Viele offene Fragen gibt es zu dem schweren Fall von Kindesmissbrauch in Niederösterreich. Die Mutter des Zwölfjährigen dürfte mit dem Vater um die Obsorge gestritten haben. Dieser soll die Behörden alarmiert haben. Eine Sozialarbeiterin sorgte letzten November gerade noch rechtzeitig dafür, dass das stark unterkühlte und halb verhungerte Kind ins Spital kam.
"Das ist eine furchtbare Situation", sagt Helmut Sixt. Er arbeitet seit Jahren bei der Kinder- und Jugendhilfe in Graz und betont: Jeder kann sich an das Amt wenden, wenn er Sorge um ein Kind hat. Institutionen wie Schulen haben die Pflicht, der Kinder- und Jugendhilfe zu melden, wenn Verdacht auf körperliche oder psychische Gewalt oder sexuellen Missbrauch besteht. "Wir leiten dann eine Gefährdungsabklärung ein, werden sofort tätig", sagt Sixt.

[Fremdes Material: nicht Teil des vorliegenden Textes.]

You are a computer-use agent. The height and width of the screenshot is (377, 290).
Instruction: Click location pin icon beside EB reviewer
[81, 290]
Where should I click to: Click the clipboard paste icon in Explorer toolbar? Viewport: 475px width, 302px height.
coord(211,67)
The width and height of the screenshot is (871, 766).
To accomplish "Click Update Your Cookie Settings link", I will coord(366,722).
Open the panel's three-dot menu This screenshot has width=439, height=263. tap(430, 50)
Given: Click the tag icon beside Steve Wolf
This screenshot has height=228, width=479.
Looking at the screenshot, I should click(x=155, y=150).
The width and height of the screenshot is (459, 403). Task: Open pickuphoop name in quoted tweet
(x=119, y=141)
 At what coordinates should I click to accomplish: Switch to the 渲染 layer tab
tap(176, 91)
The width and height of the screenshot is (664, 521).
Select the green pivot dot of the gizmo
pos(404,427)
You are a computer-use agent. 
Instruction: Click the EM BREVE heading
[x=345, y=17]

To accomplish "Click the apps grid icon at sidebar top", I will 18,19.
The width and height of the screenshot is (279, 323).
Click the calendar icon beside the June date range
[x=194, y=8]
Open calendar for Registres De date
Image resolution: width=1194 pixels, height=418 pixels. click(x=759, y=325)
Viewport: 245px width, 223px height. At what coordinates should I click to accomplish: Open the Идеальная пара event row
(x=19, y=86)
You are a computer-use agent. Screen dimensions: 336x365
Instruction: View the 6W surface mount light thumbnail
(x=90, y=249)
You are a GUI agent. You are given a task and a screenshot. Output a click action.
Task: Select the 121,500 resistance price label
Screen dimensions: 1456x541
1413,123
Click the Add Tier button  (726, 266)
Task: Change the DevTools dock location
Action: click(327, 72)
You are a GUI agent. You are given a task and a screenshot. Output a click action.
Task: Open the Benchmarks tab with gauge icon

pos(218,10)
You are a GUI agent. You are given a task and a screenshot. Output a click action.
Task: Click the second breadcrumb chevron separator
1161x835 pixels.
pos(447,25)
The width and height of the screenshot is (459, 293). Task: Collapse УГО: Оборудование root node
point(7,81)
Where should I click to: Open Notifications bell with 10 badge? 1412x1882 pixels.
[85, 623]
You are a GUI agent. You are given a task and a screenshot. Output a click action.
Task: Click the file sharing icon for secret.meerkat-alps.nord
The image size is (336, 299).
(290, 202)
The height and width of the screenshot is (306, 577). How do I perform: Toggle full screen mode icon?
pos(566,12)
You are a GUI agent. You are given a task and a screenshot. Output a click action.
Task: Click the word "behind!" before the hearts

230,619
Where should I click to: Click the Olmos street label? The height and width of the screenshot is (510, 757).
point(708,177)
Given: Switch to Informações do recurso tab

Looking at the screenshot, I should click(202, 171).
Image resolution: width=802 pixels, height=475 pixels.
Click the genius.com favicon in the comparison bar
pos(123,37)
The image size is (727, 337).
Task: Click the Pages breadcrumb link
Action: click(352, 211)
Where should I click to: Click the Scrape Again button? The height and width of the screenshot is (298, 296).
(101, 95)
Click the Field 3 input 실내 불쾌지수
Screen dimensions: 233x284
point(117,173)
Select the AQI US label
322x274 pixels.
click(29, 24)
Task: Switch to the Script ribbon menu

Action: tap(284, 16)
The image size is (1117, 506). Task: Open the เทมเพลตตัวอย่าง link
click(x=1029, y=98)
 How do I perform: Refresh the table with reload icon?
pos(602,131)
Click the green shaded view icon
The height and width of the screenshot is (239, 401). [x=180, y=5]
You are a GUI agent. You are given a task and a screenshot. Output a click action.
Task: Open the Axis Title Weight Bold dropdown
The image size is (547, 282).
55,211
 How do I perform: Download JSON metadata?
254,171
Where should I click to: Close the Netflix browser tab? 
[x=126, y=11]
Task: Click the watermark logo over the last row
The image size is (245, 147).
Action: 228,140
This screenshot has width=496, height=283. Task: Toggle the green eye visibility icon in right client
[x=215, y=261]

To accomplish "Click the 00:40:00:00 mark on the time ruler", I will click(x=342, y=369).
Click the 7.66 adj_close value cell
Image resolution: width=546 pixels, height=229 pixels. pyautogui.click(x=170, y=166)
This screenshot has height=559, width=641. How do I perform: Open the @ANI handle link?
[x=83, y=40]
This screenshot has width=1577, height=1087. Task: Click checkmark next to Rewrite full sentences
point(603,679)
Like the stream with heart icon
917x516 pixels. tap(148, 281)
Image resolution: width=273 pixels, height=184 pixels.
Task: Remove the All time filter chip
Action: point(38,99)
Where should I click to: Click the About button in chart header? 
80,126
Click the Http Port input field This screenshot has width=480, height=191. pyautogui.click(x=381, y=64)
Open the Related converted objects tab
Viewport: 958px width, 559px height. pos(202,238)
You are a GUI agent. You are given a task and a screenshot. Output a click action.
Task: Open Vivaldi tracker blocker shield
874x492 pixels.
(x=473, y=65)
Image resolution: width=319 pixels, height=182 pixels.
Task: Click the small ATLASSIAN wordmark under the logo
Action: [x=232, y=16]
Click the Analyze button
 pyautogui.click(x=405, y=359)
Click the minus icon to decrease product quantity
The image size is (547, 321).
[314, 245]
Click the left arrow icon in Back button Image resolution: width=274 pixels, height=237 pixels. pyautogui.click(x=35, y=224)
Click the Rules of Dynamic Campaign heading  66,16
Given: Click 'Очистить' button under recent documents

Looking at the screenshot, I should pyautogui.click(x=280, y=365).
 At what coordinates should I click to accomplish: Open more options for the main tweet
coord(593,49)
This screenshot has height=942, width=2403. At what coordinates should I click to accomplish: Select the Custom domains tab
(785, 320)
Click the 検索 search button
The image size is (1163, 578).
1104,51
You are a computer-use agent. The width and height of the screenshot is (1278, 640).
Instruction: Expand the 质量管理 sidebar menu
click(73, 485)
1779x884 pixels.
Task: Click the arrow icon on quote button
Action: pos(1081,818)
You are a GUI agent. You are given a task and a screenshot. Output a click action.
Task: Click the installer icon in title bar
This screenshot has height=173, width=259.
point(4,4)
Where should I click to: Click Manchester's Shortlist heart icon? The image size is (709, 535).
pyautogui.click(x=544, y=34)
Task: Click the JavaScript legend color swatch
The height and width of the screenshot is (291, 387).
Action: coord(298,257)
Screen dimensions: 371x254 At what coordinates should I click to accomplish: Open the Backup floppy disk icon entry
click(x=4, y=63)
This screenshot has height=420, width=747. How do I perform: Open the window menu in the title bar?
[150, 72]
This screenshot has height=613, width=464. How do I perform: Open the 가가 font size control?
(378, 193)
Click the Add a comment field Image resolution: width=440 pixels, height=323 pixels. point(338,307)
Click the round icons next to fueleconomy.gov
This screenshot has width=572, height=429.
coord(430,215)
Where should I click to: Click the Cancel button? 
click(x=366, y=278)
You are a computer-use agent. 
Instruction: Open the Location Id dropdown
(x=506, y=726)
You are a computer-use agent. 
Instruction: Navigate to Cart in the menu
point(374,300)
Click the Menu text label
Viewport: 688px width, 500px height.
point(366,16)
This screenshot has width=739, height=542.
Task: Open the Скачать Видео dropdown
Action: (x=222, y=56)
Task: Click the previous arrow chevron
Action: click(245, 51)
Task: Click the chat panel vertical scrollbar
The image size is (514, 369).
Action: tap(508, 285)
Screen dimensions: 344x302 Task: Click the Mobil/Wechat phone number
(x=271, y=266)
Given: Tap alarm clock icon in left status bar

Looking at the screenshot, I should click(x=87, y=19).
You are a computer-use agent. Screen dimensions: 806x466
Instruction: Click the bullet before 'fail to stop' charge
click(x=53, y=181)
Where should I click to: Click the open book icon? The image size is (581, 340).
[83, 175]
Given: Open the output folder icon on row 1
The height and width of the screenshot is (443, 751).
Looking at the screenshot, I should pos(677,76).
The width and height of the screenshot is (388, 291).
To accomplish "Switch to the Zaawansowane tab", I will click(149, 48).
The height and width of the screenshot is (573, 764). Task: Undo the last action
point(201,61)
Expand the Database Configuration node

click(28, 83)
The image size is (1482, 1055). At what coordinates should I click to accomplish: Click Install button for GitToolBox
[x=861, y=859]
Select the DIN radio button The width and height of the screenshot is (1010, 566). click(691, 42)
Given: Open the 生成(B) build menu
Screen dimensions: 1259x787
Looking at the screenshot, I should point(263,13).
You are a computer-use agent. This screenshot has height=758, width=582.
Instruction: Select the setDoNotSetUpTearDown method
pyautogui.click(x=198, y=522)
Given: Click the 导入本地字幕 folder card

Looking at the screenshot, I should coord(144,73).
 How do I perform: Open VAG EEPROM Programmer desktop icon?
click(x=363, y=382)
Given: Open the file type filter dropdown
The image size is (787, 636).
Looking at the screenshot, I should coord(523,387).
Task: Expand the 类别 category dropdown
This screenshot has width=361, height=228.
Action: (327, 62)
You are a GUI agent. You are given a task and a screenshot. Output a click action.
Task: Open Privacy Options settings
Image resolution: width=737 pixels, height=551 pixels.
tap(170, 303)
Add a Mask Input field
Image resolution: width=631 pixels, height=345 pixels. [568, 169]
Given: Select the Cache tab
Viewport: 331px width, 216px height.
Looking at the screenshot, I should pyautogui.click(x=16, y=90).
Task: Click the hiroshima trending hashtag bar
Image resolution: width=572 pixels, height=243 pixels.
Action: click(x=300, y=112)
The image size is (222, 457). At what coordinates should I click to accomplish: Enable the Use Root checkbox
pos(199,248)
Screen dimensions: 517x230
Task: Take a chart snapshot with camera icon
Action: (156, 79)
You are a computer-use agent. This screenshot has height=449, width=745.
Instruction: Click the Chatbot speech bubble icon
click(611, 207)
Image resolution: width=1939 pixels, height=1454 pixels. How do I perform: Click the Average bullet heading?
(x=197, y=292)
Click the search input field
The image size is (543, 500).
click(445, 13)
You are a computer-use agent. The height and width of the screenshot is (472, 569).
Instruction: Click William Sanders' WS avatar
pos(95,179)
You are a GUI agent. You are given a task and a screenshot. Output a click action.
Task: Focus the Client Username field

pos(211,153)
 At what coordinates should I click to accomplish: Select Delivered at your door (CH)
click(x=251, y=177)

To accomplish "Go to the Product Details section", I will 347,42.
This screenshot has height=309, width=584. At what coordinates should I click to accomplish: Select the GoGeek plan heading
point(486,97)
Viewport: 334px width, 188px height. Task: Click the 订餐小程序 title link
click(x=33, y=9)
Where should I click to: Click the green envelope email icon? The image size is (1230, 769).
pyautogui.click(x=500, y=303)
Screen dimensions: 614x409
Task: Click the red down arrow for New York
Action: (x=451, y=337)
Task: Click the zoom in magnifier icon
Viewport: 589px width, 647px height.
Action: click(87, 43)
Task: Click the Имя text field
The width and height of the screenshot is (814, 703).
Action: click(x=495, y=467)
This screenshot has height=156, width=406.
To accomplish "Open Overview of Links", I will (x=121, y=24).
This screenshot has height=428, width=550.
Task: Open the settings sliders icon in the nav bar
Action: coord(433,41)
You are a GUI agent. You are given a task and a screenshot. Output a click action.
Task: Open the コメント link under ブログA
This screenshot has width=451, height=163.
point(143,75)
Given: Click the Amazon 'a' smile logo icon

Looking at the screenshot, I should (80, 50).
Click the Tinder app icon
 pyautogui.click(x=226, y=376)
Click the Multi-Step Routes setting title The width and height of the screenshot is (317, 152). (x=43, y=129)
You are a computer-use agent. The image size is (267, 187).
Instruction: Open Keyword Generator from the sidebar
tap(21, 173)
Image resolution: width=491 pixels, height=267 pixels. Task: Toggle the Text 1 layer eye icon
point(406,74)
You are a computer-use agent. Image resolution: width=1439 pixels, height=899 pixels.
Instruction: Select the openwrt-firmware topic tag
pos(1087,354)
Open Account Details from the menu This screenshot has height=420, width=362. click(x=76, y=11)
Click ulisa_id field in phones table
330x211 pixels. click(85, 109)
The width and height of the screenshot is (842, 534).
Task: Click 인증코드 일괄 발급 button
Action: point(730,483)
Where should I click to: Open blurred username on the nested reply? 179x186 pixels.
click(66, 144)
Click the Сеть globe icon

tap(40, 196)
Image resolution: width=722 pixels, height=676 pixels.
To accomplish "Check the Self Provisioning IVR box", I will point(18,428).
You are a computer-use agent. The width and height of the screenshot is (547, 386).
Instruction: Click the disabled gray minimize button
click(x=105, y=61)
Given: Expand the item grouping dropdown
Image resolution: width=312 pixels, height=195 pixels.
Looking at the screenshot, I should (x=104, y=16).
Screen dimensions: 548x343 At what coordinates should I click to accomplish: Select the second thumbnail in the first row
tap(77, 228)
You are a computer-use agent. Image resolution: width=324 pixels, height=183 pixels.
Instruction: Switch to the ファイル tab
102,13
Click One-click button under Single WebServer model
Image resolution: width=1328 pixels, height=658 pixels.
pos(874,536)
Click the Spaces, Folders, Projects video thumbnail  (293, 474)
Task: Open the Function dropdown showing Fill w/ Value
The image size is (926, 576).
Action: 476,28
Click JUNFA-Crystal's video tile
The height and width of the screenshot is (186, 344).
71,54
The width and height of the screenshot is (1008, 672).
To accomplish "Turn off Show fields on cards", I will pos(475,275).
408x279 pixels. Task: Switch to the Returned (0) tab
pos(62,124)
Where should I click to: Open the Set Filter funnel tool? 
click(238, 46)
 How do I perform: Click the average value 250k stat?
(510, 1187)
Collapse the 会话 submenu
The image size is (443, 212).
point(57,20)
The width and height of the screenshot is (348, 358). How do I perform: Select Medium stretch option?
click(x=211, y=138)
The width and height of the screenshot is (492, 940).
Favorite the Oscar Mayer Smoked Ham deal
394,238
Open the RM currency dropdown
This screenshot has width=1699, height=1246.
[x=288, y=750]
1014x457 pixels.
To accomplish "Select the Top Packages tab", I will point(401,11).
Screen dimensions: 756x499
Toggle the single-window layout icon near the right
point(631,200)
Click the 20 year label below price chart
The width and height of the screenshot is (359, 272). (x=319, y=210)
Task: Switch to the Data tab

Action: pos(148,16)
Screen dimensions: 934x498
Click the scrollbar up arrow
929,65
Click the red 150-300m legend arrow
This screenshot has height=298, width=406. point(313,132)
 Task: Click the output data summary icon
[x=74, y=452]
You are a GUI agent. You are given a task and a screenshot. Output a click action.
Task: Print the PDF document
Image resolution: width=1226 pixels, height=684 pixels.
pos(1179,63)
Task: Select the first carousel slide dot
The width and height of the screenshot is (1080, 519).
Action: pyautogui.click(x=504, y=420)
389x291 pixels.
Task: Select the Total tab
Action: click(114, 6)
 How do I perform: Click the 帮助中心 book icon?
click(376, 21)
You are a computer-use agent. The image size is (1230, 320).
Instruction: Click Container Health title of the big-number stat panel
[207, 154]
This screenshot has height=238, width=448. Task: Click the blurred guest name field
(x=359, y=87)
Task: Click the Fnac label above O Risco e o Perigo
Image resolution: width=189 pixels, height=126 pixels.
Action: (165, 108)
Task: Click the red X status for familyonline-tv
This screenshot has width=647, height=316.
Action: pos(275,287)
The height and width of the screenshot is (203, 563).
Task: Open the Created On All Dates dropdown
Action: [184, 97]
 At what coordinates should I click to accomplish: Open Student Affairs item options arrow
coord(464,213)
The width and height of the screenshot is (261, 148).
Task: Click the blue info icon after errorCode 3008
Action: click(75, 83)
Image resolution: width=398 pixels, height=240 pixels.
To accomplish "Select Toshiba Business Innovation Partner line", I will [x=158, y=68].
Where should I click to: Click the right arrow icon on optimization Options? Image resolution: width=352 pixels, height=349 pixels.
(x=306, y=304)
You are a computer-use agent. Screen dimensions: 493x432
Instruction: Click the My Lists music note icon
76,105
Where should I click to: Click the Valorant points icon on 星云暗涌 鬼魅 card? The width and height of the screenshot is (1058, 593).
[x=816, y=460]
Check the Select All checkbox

Spätestens nach drei Monaten muss die Abklärung abgeschlossen sein. Ein Hausbesuch ist vorgesehen. "Wenn es etwa um eine verwahrloste Wohnung geht, schauen wir gleich hin." Die Situation wird mit der Familie bewertet, es komme selten vor, dass das nicht geht: "Wenn Gefahr im Verzug ist, können zwei Sozialarbeiter im Vier-Augen-Prinzip akut handeln und das Kind außerhalb in Sicherheit bringen." Das Kindeswohl stehe an erster Stelle.
Behörden zurückhaltend
Der aktuelle Fall kam auf, weil der Oberste Gerichtshof die Grundrechtsbeschwerde gegen die Untersuchungshaft der 32-Jährigen abgewiesen hat. Seitdem schweigen die Behörden weitgehend, von der Bildungsdirektion über die Bezirkshauptmannschaft bis zum Land Niederösterreich. Man beruft sich auf laufende Ermittlungen – unter anderem wegen versuchten Mordes – und Opferschutz. Dem Bub soll es möglich sein, die Traumatisierung in Ruhe aufzuarbeiten.
Ob ein Versäumnis der Behörden vorliegt, wird laut Justizministerium geprüft. Die Frage nach Konsequenzen, die man aus dem Fall zieht, ließ das Land unbeantwortet.
Immerhin: Der Bub hat sich laut Polizei zumindest körperlich erholt.